[Start TEXT SEGMENT]

Infamous Israeli businessman hired to lobby in favor of Myanmar junta

Since rising to early infamy after trying to sell 3 transport US transport helicopters to Iran, Ben-Menashe moved to Canada to start his own lobbying firm, representing many controversial clients.

Protesters take cover as they clash with riot police officers during a protest against the military coup in Yangon, Myanmar, February 28, 2021. (photo credit: REUTERS)
Protesters take cover as they clash with riot police officers during a protest against the military coup in Yangon, Myanmar, February 28, 2021.
(photo credit: REUTERS)
An Iranian-born Israeli businessman who owns a controversial lobbying firm in Canada has recently been hired by Myanmar Defense Minister Mya Tun Oo to lobby several key international players in favor of the military junta, US-based independent news site Foreign Lobby reported on Friday.
Businessman Ari Ben-Menashe and his Montreal-based lobbying firm Dickens & Madson were hired to “assist in explaining the real situation in the country,” according to a consultancy agreement dated Thursday.

[End TEXT SEGMENT]
[Start DATA]

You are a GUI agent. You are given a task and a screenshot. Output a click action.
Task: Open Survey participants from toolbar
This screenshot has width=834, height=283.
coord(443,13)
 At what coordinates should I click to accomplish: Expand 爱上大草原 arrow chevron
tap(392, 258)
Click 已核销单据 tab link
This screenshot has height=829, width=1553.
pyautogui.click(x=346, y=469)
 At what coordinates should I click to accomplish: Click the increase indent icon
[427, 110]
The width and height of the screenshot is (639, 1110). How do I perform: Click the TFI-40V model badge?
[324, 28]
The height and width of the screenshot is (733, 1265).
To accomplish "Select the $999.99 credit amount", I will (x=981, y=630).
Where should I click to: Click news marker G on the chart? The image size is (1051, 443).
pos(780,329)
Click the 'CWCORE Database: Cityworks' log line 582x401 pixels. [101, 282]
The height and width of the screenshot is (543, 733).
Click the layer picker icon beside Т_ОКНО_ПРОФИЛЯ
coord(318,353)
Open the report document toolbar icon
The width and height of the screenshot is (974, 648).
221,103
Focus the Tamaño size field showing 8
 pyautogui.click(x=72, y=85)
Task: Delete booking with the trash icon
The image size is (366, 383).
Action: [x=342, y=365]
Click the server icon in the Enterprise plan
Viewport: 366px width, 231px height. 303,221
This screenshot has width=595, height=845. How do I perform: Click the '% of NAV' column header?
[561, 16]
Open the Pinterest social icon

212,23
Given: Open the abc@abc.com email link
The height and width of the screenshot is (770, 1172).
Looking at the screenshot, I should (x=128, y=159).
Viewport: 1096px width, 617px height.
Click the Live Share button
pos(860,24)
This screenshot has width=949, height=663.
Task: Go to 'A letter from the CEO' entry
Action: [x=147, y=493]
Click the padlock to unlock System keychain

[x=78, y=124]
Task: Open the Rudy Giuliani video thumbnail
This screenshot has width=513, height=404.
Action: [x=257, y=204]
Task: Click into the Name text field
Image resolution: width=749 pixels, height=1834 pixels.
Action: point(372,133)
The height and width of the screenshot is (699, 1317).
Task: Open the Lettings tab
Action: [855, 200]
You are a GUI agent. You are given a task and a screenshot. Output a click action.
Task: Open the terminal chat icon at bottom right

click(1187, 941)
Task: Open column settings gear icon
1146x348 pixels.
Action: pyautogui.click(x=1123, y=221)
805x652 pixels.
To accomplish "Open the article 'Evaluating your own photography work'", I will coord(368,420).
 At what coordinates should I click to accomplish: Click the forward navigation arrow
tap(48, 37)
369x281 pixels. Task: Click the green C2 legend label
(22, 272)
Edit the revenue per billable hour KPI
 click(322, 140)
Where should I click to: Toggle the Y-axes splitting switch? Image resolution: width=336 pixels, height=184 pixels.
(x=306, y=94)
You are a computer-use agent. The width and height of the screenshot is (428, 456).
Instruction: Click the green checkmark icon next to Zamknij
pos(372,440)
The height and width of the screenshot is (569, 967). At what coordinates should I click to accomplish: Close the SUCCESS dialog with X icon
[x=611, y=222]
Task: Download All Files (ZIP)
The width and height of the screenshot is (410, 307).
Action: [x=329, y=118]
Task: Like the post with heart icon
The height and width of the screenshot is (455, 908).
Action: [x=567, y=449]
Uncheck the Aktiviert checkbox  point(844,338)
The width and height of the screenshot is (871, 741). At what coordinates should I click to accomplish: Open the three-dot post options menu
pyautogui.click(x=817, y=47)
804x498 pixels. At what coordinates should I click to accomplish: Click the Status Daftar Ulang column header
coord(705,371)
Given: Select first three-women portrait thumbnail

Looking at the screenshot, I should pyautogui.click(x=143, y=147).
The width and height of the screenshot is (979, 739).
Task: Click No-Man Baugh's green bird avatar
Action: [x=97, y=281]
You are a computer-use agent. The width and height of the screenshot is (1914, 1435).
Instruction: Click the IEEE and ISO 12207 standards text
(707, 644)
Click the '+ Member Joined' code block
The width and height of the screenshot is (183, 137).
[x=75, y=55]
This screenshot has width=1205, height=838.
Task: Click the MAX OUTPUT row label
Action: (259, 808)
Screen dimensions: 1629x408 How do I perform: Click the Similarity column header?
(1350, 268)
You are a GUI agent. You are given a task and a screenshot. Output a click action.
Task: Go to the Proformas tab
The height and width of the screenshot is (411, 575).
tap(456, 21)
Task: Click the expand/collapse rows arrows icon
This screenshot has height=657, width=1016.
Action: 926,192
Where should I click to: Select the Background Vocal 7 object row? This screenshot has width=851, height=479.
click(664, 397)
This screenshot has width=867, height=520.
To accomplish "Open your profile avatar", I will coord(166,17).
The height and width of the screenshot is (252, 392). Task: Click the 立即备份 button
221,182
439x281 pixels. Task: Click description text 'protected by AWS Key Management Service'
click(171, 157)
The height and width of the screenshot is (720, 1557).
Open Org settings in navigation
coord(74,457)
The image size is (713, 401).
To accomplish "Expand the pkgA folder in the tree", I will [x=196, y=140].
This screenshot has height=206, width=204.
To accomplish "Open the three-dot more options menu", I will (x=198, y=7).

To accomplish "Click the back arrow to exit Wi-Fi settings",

[End DATA]

*WORK TO DO*:
1) Can you repeat the news report on Ben-Menashe's lobbying for Myanmar's junta from "An Iranian-born Israeli" up to and including "agreement dated Thursday."?
2) How would the news report on Ben-Menashe's lobbying for Myanmar's junta go on after its last sentence? Write the next part.
These lines are separate material, unrelated to the news report on Ben-Menashe's lobbying for Myanmar's junta.

*RESULTS*:
1)
An Iranian-born Israeli businessman who owns a controversial lobbying firm in Canada has recently been hired by Myanmar Defense Minister Mya Tun Oo to lobby several key international players in favor of the military junta, US-based independent news site Foreign Lobby reported on Friday.
Businessman Ari Ben-Menashe and his Montreal-based lobbying firm Dickens & Madson were hired to “assist in explaining the real situation in the country,” according to a consultancy agreement dated Thursday.

2)
Foreign Lobby reported that the firm is tasked with lobbying figures in US Congress and in Joe Biden's administration as well as the governments of Saudi Arabia, the United Arab Emirates, Israel and Russia in addition to the United Nations, the African Union and other international organizations and NGOs.
Ben-Menashe told Foreign Lobby in a phone-call on Friday that he expects to file a formal lobbying contract with the US Department of Justice early next week, for an unspecified "big amount."
 
Ben-Menashe seems to be planning to present the country’s military rulers as a counter to what he alleged was growing Chinese influence in the country under the currently-imprisoned, Nobel Peace Prize-winning ousted leader of Myanmar, Aung San Suu Kyi.
“Aung San Suu Kyi moved toward China while she was in power,” Ben-Menashe said. “And these guys [in the military] don’t like it.”
 
His statement also included a very dubious accusation regarding Suu Kyii, in a clear attempt to shift blame away for a 2017 genocide of the Muslim Rohingya minority in the country.
“Aung San Suu Kyi as leader was the one who did in the Rohingyas, not the army,” he insisted.
Israel's Foreign Affairs Ministry (MFA) contradicted his claims after an inquiry by The Jerusalem Post on Saturday, saying "Suu Kyii did not know what was going on in the field during the Rohingya events in August-September of 2017."
The MFA said that ambassadors who served in Yangon had received two helicopter tours from the army in October 2017 and February 2018, wherein officials from Myanmar attempted - unsuccessfully, according to the MFA - to shift the blame for the burnt villages on local Rohingya resistance movements.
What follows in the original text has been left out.